Alexandra Brewis Slade

Alexandra Brewis Slade (born 1965) is a New Zealand-American anthropologist who studies how health reflects the interaction of human biology and culture. She is a President's Professor at Arizona State University[1] and an elected fellow of the American Association for the Advancement of Science.[2] She founded ASU's Center for Global Health, and designed and launched (in 2008) the first and largest undergraduate global health degree in the United States.[3] She was Director of ASU's School of Human Evolution and Social Change from 2009-2017. In 2017 the School of Human Evolution and Social Change was ranked #1 in anthropology in the US for research scale[4] and #1 in the US (#4 in the world)[5] for research impact. She also served as an Associate Vice President for Social Sciences as ASU moved from #15 to #4 ranking nationally in social science research expenditures. [6] Brewis Slade has served as President of the Human Biology Association.[7]

Alexandra Brewis Slade
Born
Alexandra Brewis

April 13, 1965
Auckland, New Zealand
EducationPhD (University of Arizona), MA, BA (University of Auckland)
Occupationanthropologist, academic
EmployerArizona State University
Known forDirector, School of Human Evolution and Social Change, Arizona State University; President, Human Biology Association
AwardsElected fellow American Association for the Advancement of Science (AAAS)
Websitehttps://isearch.asu.edu/profile/855688

Education

Brewis Slade's schooling was at St Cuthbert's College, Auckland and Selwyn College, Auckland. She earned her anthropology B.A at University of Auckland in 1985, her M.A. there in 1989, and her Ph.D from the University of Arizona in 1992.[8] Her postdoctoral training in demography was at Brown University.

Research

Her research investigates how human culture and biology interact to produce disease and suffering, and what can be done about it. Brewis Slade has conducted anthropological field research in the Pacific islands, the Americas, and the Caribbean, and published extensively on the human dimensions of obesity and water insecurity.[9] In 2011, her research demonstrating the rapid globalization of negative views toward obesity was covered on the front page of the New York Times.
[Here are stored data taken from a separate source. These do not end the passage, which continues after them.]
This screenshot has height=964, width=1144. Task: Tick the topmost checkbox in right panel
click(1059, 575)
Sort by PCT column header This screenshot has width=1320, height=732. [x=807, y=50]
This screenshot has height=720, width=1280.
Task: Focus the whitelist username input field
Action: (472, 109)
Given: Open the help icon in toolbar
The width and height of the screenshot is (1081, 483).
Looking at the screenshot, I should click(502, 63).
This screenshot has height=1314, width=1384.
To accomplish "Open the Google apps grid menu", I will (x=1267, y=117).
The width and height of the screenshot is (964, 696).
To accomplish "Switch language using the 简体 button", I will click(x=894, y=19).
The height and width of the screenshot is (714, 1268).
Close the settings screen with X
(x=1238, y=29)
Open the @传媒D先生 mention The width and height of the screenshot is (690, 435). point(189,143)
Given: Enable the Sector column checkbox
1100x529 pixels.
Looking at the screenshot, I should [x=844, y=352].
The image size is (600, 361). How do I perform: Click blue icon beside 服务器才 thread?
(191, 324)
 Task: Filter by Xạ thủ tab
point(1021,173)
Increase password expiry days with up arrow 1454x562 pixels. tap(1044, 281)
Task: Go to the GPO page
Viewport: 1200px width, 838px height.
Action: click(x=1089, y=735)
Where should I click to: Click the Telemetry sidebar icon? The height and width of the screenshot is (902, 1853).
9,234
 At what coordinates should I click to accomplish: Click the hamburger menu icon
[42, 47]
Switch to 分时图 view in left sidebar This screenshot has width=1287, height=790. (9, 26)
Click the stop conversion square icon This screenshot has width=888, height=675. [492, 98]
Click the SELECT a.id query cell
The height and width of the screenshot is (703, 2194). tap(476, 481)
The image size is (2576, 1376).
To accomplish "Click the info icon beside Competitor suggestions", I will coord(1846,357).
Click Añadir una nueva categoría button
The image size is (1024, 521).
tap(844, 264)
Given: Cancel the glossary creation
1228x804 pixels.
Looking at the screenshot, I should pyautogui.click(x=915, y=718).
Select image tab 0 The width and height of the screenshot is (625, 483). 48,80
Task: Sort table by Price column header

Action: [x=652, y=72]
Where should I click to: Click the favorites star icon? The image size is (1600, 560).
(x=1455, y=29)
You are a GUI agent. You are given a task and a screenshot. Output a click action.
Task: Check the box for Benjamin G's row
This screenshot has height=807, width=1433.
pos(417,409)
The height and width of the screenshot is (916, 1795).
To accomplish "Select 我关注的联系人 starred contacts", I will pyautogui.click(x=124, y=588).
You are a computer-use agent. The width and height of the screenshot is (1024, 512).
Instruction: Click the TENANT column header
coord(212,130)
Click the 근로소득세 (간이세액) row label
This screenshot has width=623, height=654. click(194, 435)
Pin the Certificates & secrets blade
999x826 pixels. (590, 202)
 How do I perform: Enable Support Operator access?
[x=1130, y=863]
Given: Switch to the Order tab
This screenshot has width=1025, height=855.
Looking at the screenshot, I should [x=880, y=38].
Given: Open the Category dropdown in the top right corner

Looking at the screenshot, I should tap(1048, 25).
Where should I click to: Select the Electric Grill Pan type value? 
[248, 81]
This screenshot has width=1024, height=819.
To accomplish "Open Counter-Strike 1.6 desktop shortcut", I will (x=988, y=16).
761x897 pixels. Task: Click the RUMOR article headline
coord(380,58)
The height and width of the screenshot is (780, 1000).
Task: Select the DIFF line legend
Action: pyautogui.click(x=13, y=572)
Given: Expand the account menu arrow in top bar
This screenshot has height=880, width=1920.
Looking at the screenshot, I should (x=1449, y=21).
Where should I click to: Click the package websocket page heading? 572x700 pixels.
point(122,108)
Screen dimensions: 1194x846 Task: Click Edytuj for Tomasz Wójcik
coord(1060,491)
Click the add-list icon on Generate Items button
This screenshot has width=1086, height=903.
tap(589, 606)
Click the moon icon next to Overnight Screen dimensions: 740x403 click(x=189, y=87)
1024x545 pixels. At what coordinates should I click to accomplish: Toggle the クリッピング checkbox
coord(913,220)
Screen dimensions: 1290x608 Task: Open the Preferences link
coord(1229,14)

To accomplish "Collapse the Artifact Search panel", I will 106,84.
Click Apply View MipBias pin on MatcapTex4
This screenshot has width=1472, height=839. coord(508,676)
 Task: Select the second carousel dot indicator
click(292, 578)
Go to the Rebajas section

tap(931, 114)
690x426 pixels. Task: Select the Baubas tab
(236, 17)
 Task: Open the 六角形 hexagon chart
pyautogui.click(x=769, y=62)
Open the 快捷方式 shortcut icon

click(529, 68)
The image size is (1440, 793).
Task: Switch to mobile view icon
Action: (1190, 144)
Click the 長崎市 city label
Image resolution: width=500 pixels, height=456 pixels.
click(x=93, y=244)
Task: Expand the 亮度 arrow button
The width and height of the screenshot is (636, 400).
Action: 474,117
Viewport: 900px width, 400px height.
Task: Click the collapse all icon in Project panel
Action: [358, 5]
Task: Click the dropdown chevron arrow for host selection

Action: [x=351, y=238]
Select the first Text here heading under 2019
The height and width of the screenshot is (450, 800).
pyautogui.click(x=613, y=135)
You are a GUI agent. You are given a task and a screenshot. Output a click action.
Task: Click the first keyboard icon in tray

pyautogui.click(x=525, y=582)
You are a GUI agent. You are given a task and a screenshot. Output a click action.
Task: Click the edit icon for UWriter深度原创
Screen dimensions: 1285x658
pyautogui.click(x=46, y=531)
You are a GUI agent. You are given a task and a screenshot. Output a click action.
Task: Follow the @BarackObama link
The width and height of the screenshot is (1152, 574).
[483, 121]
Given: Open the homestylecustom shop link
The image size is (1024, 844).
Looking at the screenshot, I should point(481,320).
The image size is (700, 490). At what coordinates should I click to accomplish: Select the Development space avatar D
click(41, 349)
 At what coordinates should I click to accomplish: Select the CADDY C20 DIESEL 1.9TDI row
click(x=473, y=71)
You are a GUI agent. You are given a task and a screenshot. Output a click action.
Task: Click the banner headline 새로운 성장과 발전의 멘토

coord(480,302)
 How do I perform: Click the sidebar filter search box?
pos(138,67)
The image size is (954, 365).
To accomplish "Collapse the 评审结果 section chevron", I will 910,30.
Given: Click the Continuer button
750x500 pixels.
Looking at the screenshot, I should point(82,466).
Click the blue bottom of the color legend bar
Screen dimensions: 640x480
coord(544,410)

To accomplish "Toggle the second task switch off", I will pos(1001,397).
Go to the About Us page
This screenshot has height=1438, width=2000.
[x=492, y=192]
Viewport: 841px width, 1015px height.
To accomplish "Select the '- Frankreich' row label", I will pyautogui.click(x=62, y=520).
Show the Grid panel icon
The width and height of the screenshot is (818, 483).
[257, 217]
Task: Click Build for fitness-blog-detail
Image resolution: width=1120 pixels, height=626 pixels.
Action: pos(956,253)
She writes and lectures on strategies for recognizing and reducing stigma in global health practice.[10]

Selected Books

  • Brewis, A. and A. Wutich. 2019. Lazy, Crazy, and Disgusting: Stigma and the Undoing of Global Health. Johns Hopkins University Press. Winner, Carol R Ember Book Prize; Finalist, Foundation for the Sociology of Health and Illness Book Prize.[11]
  • Brewis, A. 2011. Obesity: Cultural and Biocultural Perspectives. Rutgers University Press.
  • Brewis, A. 1996. Lives on the Line: Women and Ecology on a Pacific Atoll. Harcourt Brace Jovanovich.